My villain power is instantly answering insults with vicious burns like:
“I’m going to throw something at you that will stick in your face forever”
“Make like Job and suffer endlessly” &
“Nice shoes. Did you make ’em?”
Marry the person who looks at you the way a Labrador looks at a tennis ball…obsessed, slightly crazed and probably drooling a little.
Counting Crows in the 90s: “They took all the trees and put ’em in a tree museum and they charged the people a dollar and a half to see them.”
Me in 2023: “Wow that’s a good price.”
Alan Rickman lost in the woods, leaving a trail of perfectly pronounced words
It’s taken 7 years but I’m beginning to see the correlation between my kid’s hyperactivity and his sugar intake.
Breaking news:
If you burned CDs for the car so your original copies wouldn’t get scratched, it’s time to schedule your colonoscopy.

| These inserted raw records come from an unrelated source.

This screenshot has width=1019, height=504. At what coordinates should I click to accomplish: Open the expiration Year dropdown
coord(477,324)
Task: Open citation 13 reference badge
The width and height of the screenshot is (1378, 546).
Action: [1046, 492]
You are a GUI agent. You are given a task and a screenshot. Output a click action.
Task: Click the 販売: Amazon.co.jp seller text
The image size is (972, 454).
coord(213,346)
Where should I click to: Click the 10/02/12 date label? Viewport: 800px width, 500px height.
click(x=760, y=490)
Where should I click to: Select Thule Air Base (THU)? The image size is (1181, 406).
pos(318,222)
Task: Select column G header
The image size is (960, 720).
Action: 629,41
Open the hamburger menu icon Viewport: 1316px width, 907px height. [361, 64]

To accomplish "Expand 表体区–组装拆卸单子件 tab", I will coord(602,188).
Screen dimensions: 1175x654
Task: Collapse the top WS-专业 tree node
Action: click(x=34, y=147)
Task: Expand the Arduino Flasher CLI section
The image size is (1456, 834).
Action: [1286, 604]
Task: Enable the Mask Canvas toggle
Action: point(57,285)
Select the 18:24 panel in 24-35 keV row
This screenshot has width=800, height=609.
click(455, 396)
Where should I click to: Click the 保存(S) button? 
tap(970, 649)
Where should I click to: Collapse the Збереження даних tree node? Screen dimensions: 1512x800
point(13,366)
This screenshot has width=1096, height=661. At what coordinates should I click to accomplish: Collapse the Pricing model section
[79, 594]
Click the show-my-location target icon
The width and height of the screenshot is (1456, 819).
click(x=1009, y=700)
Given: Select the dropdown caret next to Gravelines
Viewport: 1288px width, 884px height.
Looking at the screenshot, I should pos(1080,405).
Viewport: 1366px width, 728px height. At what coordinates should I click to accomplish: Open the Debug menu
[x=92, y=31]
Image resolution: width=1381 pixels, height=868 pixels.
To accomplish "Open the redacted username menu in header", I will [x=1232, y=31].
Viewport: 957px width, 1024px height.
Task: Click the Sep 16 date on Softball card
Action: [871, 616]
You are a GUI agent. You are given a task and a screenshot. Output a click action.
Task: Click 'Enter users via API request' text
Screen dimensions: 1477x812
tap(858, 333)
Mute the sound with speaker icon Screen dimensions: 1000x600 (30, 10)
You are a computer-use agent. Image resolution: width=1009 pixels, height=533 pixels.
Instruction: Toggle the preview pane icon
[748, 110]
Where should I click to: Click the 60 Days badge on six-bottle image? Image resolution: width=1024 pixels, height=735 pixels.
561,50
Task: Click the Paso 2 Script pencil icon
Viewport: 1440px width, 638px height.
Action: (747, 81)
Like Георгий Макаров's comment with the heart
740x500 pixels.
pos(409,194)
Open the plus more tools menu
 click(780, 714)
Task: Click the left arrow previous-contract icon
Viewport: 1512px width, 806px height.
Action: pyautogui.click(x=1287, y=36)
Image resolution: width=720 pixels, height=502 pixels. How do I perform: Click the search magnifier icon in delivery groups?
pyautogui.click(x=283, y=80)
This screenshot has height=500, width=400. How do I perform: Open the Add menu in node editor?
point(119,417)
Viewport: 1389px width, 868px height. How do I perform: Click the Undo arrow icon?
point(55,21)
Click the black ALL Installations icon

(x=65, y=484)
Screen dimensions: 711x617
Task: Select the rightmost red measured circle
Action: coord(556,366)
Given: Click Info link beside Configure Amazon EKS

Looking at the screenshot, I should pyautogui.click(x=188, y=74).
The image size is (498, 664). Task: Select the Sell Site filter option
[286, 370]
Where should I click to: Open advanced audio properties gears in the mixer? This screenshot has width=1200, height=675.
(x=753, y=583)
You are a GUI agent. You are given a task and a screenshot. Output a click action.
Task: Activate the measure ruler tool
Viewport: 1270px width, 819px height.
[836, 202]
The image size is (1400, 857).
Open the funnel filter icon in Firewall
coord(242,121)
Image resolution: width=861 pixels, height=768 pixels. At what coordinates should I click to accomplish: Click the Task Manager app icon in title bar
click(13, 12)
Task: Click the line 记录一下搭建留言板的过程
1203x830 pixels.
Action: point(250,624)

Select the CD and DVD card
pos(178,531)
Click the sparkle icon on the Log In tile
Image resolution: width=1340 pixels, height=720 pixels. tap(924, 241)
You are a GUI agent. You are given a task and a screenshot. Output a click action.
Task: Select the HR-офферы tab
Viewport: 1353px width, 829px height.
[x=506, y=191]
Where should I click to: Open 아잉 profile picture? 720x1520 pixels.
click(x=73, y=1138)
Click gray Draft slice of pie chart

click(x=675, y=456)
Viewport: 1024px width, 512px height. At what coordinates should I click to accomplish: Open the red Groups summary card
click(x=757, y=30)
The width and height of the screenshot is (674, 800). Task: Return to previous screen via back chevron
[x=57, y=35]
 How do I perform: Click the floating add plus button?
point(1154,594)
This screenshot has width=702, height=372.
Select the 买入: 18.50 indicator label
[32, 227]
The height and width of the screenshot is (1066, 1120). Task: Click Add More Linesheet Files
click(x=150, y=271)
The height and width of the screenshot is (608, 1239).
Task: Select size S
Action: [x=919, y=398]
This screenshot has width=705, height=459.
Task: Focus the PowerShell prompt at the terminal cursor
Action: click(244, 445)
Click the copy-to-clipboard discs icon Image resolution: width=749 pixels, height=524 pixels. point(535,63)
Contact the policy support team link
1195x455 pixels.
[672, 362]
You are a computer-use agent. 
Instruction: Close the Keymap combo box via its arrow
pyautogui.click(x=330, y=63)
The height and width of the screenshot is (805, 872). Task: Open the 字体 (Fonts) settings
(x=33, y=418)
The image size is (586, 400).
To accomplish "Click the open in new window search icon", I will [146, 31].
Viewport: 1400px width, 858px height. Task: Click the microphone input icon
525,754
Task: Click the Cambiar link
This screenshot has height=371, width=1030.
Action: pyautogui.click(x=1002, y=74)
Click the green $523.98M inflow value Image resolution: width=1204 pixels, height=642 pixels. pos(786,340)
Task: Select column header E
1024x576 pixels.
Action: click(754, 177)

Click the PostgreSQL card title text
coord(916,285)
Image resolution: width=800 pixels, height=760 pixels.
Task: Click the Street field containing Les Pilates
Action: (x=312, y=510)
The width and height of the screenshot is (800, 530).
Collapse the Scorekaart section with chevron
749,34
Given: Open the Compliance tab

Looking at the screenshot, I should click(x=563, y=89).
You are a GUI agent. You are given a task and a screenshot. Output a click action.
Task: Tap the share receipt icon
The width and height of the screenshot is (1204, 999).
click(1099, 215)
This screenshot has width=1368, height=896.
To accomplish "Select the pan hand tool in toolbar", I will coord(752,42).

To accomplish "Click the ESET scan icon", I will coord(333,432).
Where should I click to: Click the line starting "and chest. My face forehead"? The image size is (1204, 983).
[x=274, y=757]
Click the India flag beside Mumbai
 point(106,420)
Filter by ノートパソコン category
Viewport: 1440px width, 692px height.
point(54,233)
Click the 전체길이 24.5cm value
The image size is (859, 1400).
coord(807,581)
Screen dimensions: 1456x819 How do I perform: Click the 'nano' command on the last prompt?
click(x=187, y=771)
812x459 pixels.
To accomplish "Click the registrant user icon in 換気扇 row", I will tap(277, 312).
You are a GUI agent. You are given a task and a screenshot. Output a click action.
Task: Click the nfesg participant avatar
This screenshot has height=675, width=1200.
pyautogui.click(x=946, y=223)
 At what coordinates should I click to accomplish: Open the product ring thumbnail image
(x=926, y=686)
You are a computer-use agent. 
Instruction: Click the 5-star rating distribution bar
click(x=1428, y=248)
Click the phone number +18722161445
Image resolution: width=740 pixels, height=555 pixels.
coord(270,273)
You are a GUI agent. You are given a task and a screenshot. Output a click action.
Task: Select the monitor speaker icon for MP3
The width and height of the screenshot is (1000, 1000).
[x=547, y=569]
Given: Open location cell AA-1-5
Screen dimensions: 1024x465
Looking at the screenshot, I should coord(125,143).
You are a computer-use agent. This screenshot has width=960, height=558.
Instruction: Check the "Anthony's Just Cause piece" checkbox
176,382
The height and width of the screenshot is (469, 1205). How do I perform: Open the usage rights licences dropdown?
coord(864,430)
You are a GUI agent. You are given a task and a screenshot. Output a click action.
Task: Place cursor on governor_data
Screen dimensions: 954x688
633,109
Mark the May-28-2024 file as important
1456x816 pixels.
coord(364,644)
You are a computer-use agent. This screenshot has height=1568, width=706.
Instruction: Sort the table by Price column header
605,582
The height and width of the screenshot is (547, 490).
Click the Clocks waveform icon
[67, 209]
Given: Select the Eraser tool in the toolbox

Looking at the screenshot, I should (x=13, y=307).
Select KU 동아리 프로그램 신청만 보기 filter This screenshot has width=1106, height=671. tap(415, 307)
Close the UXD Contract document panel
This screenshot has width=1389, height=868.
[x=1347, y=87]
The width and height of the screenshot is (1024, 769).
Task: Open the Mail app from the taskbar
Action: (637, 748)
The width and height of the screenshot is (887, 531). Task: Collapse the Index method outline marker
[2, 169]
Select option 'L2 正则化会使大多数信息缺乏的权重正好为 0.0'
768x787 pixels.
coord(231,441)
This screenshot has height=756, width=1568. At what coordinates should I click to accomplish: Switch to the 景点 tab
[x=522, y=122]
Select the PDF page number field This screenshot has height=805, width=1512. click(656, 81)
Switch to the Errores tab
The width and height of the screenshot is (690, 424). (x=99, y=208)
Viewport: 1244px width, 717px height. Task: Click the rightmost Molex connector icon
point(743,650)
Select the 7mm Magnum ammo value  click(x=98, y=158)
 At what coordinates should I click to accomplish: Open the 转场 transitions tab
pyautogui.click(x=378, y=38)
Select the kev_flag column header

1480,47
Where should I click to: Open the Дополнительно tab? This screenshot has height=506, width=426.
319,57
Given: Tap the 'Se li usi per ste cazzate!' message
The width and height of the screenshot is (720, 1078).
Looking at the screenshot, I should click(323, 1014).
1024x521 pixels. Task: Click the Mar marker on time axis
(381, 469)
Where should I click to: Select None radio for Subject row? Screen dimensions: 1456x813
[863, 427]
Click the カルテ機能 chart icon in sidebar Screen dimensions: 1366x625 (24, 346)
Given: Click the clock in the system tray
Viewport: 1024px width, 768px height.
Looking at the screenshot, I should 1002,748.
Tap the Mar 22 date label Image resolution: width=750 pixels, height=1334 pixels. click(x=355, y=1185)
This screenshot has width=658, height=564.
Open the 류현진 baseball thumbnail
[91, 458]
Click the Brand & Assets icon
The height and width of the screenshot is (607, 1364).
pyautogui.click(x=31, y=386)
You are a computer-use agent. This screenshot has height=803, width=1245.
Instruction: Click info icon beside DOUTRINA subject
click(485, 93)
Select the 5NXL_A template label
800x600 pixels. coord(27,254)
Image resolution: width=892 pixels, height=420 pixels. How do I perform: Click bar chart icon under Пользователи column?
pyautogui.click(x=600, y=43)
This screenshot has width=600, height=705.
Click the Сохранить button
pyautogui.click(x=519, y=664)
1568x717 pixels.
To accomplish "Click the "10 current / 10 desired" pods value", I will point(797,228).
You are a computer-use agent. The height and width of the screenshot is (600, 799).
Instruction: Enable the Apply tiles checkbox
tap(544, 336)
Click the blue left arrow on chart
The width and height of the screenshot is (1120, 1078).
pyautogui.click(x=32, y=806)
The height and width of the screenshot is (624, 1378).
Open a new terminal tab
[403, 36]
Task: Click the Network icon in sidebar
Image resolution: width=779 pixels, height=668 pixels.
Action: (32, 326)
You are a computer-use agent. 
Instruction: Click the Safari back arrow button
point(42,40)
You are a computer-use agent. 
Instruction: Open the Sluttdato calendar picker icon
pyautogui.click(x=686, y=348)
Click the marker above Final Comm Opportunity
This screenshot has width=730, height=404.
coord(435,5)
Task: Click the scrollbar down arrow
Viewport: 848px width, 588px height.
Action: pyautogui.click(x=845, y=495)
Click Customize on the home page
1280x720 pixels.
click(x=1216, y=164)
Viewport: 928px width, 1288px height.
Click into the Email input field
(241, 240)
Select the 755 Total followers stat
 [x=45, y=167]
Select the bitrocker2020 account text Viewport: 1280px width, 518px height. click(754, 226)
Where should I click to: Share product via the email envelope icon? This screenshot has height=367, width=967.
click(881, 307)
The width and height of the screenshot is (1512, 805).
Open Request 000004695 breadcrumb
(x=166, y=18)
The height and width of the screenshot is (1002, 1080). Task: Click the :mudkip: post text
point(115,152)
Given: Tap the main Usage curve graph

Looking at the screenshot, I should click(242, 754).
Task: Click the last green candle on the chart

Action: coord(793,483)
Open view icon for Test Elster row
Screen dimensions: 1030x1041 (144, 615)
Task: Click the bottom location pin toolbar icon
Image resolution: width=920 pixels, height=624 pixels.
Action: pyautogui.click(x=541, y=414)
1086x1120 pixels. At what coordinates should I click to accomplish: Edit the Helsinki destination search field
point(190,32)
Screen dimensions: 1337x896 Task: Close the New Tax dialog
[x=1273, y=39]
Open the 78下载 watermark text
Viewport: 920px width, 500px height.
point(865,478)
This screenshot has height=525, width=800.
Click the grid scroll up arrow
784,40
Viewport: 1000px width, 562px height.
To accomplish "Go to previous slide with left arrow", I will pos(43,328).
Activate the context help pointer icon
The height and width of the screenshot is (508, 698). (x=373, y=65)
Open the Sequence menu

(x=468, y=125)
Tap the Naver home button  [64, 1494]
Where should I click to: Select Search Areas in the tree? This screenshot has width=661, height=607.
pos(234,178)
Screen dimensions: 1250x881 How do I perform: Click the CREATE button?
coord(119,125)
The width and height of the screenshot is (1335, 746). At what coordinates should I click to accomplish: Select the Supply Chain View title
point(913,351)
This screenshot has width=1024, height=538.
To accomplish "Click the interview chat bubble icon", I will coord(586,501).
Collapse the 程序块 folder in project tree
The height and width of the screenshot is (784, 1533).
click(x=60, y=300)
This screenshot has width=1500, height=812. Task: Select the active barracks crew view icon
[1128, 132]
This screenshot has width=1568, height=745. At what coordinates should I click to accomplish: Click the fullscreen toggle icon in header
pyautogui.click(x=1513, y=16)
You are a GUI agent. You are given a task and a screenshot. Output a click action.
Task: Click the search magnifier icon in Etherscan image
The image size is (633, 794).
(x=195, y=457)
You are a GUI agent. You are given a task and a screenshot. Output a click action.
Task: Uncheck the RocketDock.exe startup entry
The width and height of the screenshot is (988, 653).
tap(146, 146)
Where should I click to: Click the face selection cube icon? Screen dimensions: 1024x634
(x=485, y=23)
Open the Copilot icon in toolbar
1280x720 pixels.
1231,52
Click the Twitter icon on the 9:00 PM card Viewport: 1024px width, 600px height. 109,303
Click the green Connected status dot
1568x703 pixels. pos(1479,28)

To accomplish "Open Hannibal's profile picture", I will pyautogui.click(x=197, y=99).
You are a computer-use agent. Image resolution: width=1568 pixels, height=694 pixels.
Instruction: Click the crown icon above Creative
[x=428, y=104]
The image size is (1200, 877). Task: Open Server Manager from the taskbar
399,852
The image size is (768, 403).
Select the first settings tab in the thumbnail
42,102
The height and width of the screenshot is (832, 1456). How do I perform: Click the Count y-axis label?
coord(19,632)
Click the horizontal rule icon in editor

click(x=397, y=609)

Sorry I haven’t been able to get back to you, I’ve been pretty busy chasing this cherry tomato around my plate with a fork. Almost. Got. It.
[going to the moon]
Co-astronaut: and 3…2…1…take off!
Me: oh no
Co-astronaut: what
Me: I left my coffee on top of the rocket
Hubs cleaned out the garage without being asked so I’m looking back over the Ashley Madison list just in case I missed something.
one time I bought a cd and i thought the guy was going to say ‘have a good night’ but he said ‘do you have a favourite band’ and I said ‘you too’ and then I had to stand and pretend to know about Bono for five minutes while holding a Shania twain album I bought for my mom
Good news! That lump I found in my breast turned out to be a Skittle.
[any medication commercial]
good news, we have something that will likely make things worse for you
Living in Switzerland wouldn’t be so bad. The flag is a plus.
Just saw a cyclist put his hand out to indicate he was turning left when a lone pedestrian high fived him. I feel so good right now.
“People want to drink a panic attack.” — inventor of 5 Hour Energy
The ocean is over seasoned. Too salty. Zero stars.
Be nice to your family. They get to pick the picture that will be in your obituary.
there should be an olympic sport for pessimism, not that i could ever win
Makes a girlfriend in IIT. Breaks up with her. Adds Ex IITian in bio.
If you run out of milk for your coffee just use cheese. Dairy is dairy. Stop making me solve all of your problems
I promised my husband a real show in the bedroom tonight. I hope he loves sock puppets.
I’m not saying I don’t like people… but if someone walks toward me in a library, I’ll plug my headphones into the book I’m reading.
Three men from my past have reappeared in the last few weeks to remind me how much I hate odd numbers.